Yesterday’s news, remembered today
Stephen Andrews
war drawings 2003-2005
March 27 - April 25, 2026
Opening Reception Friday March 27, 7-10pm
To view artwork and installation images, click here
Paul Petro Contemporary Art is pleased to present Yesterday’s news, remembered today, an exhibition by Stephen Andrews focused on his Iraqi war drawings from 2003-2005.

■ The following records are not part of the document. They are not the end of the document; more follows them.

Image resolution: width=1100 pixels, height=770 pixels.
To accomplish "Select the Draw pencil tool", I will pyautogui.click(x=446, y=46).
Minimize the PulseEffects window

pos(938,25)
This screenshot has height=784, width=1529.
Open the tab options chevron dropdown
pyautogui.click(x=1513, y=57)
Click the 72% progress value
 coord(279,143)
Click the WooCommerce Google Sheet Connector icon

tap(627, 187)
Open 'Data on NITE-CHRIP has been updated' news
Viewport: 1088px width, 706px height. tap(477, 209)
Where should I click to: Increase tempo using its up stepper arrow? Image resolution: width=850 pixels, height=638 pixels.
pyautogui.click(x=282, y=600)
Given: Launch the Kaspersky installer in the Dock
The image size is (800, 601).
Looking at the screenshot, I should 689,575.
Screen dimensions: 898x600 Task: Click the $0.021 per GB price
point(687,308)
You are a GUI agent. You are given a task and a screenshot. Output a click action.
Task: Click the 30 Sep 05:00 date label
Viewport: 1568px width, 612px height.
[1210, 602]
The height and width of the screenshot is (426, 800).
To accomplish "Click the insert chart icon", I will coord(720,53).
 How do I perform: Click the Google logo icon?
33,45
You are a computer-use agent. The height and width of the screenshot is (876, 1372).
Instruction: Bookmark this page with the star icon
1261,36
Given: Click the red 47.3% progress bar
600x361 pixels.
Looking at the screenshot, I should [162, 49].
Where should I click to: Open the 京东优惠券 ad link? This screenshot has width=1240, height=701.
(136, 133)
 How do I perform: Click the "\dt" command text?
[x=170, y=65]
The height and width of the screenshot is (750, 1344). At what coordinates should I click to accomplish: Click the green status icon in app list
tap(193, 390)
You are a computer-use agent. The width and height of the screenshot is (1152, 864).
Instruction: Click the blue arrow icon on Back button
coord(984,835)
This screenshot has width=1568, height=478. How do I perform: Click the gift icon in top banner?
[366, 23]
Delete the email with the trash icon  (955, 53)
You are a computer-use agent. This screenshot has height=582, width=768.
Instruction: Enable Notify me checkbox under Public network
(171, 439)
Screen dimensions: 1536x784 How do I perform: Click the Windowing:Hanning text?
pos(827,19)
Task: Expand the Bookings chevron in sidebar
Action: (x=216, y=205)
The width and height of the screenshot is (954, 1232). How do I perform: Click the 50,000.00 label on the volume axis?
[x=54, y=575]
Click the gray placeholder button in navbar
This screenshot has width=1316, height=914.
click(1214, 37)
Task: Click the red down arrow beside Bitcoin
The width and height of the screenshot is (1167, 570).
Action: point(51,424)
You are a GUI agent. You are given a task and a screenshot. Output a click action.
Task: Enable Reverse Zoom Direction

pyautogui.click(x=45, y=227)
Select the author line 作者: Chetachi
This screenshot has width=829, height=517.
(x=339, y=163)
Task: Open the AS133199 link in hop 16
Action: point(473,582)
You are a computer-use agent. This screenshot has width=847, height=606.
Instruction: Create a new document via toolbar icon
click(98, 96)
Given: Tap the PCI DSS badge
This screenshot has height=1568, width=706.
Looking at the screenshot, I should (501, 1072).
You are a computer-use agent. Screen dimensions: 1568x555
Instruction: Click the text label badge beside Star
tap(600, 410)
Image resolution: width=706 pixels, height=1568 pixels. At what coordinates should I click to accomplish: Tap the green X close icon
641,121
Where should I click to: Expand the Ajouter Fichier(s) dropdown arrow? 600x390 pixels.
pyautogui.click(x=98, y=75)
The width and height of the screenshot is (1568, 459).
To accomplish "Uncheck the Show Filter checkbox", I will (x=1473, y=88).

"Intuitively, I was drawn to ordering that chaos in the same way that my previous work had been trying to rationalize or grapple with grief - the work that I made in the eighties and nineties in response to the AIDS epidemic. That was a collective grief. The impulse I had after 9/11 was the same: to start ordering things. Searching the internet was a much more complicated process at that point in time." --Stephen Andrews, 2018, Aftermath, McMichael Canadian Art Collection
"Like everyone, I have been both fascinated and horrified by the news coverage of the war in Iraq. In early 2003, I started searching the internet for photographic evidence of the war that was not being reported in the mainstream press. Web-based news sites offered a rather different picture. Photos of 'collateral damage' captured the obscenity of war in all its pornographic detail. In the wake of Abu Ghraib, these images are now ubiquitous. Like all pornographic and violent pictures, they tap into something instinctual, eliciting some gesture in response.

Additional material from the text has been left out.